The left side adds up the areas from 1 to 2, 2 to 3, all the way to $n-1$ to $n$. This is the total area under the curve from 1 to $n$, which is $\log n$.
The right side is the sum $1 + \frac{1}{2} + \frac{1}{3} + \dots + \frac{1}{n-1}$, which is $H_{n-1}$.
So, we have:
$\log n < H_{n-1}$

This inequality holds true for all $n \ge 2$.
Now, let's look at $\gamma_n = H_n - \log n$.
We can rewrite $H_n$ as $H_{n-1} + \frac{1}{n}$.
So, $\gamma_n = \left(H_{n-1} + \frac{1}{n}\right) - \log n = \left(H_{n-1} - \log n\right) + \frac{1}{n}$.
Since we just showed that $H_{n-1} - \log n > 0$ (for $n \ge 2$), and we know that $\frac{1}{n} > 0$, it means that their sum, $\gamma_n$, must also be greater than 0. This works for $n \ge 2$.

What about $n=1$?
Let's check $\gamma_1$:
$\gamma_1 = 1 - \log 1 = 1 - 0 = 1$.
Since $1 > 0$, $\gamma_1$ is also greater than 0.

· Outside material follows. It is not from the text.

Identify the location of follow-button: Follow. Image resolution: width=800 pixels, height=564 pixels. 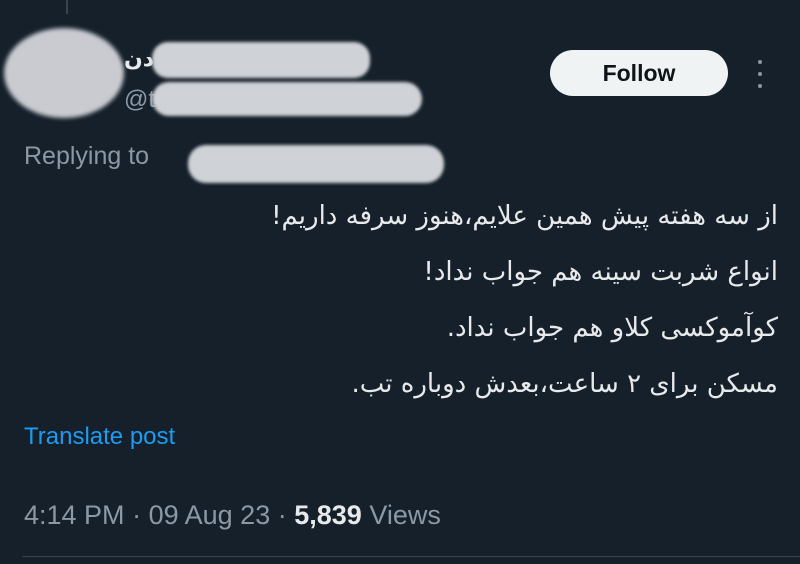
(639, 73).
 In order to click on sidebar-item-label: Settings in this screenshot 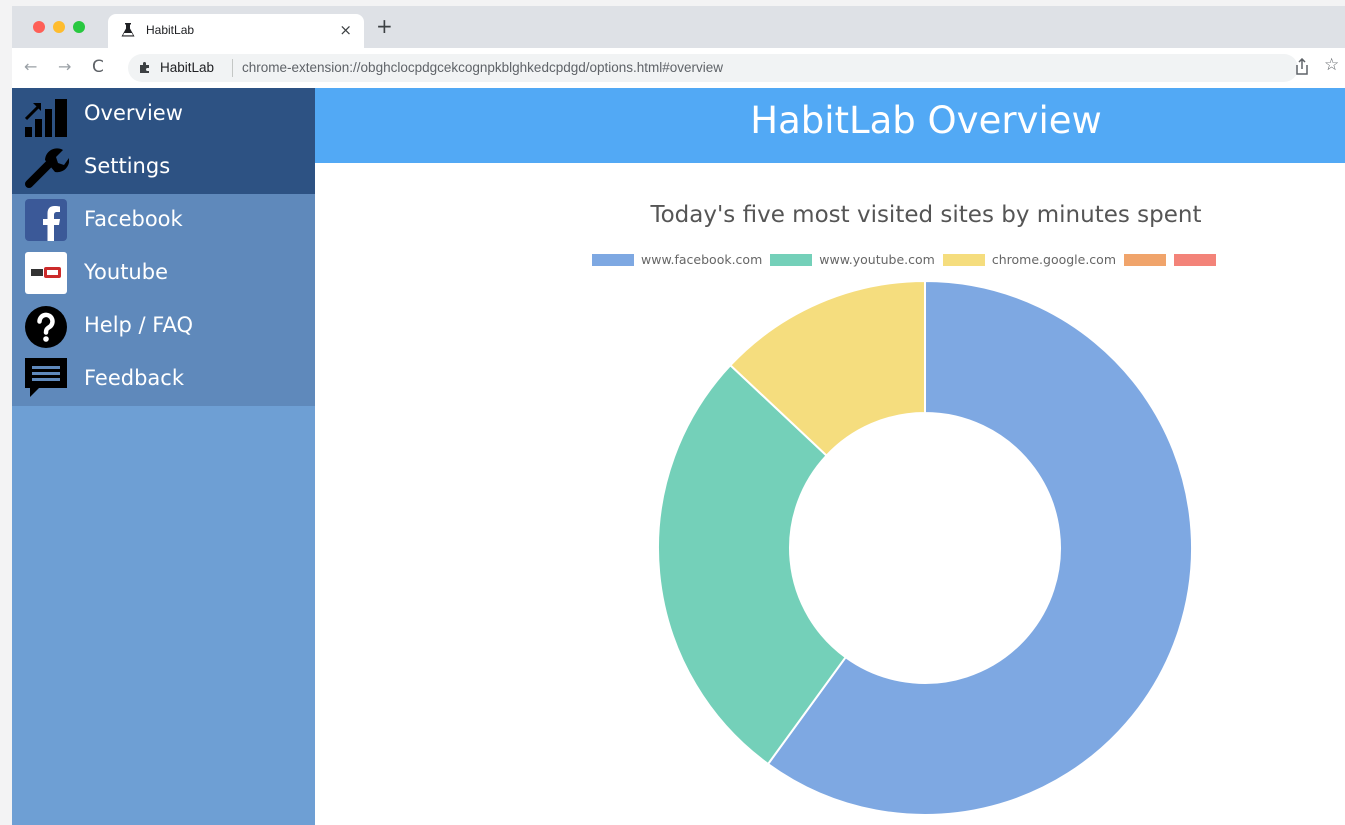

So, for all $n \ge 1$, $\gamma_n > 0$. This means the sequence $(\gamma_n)$ is **bounded from below by 0**!

Since the sequence is strictly decreasing and has a lower boundary (it never goes below 0), it must settle down and get closer and closer to a single value. That's why the limit, $\gamma$, exists! That's the cool Euler-Mascheroni Constant!